| Travail à faire |
1. Pouvez-vous transcrire fidèlement le passage du texte sur les poules pondeuses bio qui va de "Garder les poules" jusqu'à "de stéatose hépatique." inclus ?
2. Pouvez-vous reprendre le texte sur les poules pondeuses bio et le poursuivre à partir de sa dernière phrase ?

| Texte extrait |

---*---

Garder les poules plus longtemps en production bio
L’alimentation en phases des poules pondeuses tient compte de l’évolution des besoins nutritionnels tout au long de la période de ponte. En cas de rotation prolongée, qui inclut une phase de production étendue, il devient crucial de garantir une alimentation de fin de ponte adaptée. Celle-ci favorise la santé globale des poules tout en préservant leur performance de ponte et la qualité des coquilles.
Photo: Nadja Zimmermann
En bref
- L’aliment de fin de ponte prévient les excès de nutriments et réduit le risque de stéatose hépatique.
- La rotation prolongée optimise le potentiel des poules pondeuses, mais requiert une gestion attentive.
- Pendant la rotation prolongée, la famille Tschann nourrit ses poules pondeuses bio avec un aliment de fin de ponte.

---*---

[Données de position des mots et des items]
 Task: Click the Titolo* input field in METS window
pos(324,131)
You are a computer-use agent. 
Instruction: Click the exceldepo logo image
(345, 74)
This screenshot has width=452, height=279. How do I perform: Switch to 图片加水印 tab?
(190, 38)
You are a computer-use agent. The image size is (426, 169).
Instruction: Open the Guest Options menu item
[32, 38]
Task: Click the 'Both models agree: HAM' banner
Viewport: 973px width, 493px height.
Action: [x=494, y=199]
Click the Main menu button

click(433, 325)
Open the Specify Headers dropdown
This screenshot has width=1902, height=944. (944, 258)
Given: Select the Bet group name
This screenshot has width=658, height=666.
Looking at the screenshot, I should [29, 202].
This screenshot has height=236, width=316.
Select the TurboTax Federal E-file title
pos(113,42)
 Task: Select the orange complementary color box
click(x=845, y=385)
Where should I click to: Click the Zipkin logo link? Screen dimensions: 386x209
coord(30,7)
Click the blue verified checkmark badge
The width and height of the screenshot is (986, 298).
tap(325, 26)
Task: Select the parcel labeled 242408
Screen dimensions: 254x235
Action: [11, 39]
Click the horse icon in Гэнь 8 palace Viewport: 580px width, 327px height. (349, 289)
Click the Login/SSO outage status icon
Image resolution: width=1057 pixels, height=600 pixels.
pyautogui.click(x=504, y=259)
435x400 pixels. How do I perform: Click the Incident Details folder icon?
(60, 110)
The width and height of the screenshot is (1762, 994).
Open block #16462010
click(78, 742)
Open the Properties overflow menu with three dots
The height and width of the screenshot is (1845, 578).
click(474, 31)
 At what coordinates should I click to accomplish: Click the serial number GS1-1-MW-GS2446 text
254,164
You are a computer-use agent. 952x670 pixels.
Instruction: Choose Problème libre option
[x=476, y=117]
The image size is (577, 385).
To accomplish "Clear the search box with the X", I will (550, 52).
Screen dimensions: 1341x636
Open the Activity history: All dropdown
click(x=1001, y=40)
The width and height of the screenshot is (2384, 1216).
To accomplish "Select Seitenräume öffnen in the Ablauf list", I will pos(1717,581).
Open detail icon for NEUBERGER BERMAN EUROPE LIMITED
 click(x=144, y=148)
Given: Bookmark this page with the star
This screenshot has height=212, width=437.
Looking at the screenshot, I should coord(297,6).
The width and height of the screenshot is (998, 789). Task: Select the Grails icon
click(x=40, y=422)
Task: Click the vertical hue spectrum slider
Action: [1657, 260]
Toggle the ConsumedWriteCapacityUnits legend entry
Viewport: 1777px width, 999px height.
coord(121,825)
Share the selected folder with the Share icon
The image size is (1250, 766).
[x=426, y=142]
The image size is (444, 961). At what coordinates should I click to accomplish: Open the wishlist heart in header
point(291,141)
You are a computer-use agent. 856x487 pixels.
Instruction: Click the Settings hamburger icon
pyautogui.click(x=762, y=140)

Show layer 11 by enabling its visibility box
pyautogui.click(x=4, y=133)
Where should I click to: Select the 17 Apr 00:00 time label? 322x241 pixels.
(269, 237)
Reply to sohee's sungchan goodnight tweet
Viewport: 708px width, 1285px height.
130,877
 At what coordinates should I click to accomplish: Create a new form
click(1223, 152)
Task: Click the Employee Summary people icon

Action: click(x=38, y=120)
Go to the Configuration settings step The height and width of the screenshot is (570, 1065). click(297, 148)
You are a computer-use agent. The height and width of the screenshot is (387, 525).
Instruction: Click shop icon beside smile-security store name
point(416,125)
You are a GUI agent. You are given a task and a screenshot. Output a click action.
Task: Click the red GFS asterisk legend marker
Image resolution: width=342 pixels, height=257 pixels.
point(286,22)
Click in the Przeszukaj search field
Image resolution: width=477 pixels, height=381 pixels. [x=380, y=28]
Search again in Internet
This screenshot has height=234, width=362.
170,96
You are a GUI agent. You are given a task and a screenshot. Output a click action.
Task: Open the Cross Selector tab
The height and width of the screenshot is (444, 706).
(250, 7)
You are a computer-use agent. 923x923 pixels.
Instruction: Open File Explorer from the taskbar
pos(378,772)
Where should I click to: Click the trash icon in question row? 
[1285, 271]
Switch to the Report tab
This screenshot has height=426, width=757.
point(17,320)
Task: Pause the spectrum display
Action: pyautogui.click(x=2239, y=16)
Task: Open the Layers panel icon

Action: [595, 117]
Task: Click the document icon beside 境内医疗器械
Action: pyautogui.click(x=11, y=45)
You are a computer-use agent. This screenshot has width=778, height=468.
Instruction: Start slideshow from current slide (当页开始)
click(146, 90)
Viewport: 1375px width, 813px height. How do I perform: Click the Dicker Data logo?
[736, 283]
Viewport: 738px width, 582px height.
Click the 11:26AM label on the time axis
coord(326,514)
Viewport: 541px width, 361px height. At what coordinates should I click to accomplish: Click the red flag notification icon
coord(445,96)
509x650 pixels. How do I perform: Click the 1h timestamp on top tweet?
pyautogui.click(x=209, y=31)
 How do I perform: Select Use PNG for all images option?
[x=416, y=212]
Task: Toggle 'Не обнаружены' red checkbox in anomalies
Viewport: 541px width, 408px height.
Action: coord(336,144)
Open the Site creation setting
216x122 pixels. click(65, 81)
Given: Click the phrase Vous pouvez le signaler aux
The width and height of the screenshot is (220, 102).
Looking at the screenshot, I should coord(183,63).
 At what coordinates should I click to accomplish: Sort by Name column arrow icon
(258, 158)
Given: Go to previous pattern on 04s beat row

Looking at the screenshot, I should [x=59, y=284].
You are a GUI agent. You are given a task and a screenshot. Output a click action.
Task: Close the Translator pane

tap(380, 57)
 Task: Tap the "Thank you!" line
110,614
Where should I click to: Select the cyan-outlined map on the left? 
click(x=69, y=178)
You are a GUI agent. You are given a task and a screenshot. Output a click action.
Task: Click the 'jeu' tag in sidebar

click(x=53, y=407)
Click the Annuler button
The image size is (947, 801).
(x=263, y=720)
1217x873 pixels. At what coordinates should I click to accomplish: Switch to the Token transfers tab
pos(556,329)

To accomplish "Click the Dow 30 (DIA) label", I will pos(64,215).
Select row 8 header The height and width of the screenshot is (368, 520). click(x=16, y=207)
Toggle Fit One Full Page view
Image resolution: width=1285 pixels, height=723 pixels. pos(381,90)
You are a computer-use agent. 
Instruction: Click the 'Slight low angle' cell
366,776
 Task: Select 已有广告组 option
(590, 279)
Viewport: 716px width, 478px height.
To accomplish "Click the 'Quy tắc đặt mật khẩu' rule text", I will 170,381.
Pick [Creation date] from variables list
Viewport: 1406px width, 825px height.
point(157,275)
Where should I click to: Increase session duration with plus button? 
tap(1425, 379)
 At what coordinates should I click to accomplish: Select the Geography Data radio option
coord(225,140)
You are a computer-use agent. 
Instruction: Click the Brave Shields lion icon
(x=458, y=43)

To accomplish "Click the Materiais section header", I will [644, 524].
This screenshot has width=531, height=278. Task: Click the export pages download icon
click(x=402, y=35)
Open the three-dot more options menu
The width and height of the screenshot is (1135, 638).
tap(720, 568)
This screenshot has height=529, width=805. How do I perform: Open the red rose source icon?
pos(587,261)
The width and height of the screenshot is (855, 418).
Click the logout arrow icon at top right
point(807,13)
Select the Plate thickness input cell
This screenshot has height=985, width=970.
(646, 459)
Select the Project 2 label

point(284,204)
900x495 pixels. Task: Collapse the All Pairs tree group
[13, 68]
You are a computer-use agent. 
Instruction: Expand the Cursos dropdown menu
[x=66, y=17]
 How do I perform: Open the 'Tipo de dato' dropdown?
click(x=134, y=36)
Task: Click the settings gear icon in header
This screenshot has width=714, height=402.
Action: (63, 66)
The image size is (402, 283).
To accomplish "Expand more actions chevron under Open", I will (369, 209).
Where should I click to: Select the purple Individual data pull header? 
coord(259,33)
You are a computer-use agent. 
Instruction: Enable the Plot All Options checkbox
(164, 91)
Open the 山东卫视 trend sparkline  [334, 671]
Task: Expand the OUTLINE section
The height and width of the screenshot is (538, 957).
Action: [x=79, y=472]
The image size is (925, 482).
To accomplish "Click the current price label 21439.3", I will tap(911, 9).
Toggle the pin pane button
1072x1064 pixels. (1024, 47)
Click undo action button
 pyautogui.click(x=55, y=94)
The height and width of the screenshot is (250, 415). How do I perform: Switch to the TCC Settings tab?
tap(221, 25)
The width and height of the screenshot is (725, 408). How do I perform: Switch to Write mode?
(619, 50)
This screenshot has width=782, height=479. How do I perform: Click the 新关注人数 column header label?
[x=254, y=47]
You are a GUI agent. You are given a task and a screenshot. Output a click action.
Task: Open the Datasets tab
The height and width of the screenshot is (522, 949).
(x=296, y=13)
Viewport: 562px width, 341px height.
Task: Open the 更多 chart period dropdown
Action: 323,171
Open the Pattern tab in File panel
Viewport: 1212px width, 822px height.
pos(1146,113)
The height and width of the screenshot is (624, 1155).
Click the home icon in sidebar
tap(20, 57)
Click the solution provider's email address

---*---

| Réponses par tâche |
1.
Garder les poules plus longtemps en production bio
L’alimentation en phases des poules pondeuses tient compte de l’évolution des besoins nutritionnels tout au long de la période de ponte. En cas de rotation prolongée, qui inclut une phase de production étendue, il devient crucial de garantir une alimentation de fin de ponte adaptée. Celle-ci favorise la santé globale des poules tout en préservant leur performance de ponte et la qualité des coquilles.
Photo: Nadja Zimmermann
En bref
- L’aliment de fin de ponte prévient les excès de nutriments et réduit le risque de stéatose hépatique.

2.
Les besoins nutritionnels des poules pondeuses évoluent au fil de la période de ponte. L’alimentation en phases, qui consiste à nourrir les animaux selon leur stade physiologique, permet de réduire les excédents comme les carences en nutriments, contribuant ainsi à la bonne santé des animaux ainsi qu’à la rentabilité de l’exploitation. Cette approche assure aussi une utilisation plus efficiente des ressources, allégeant la pression sur l’environnement. Pour opérer la transition alimentaire, il est important de prendre en compte l’état général des poules, sachant que le changement de phase varie d’un troupeau à l’autre. D’une manière générale, avec l’âge, la sensibilité des poules augmente et leur capacité d’adaptation baisse. Il est donc recommandé, dès le départ de la rotation, de planifier grossièrement l’alimentation et les mesures de soutien supplémentaires ultérieures.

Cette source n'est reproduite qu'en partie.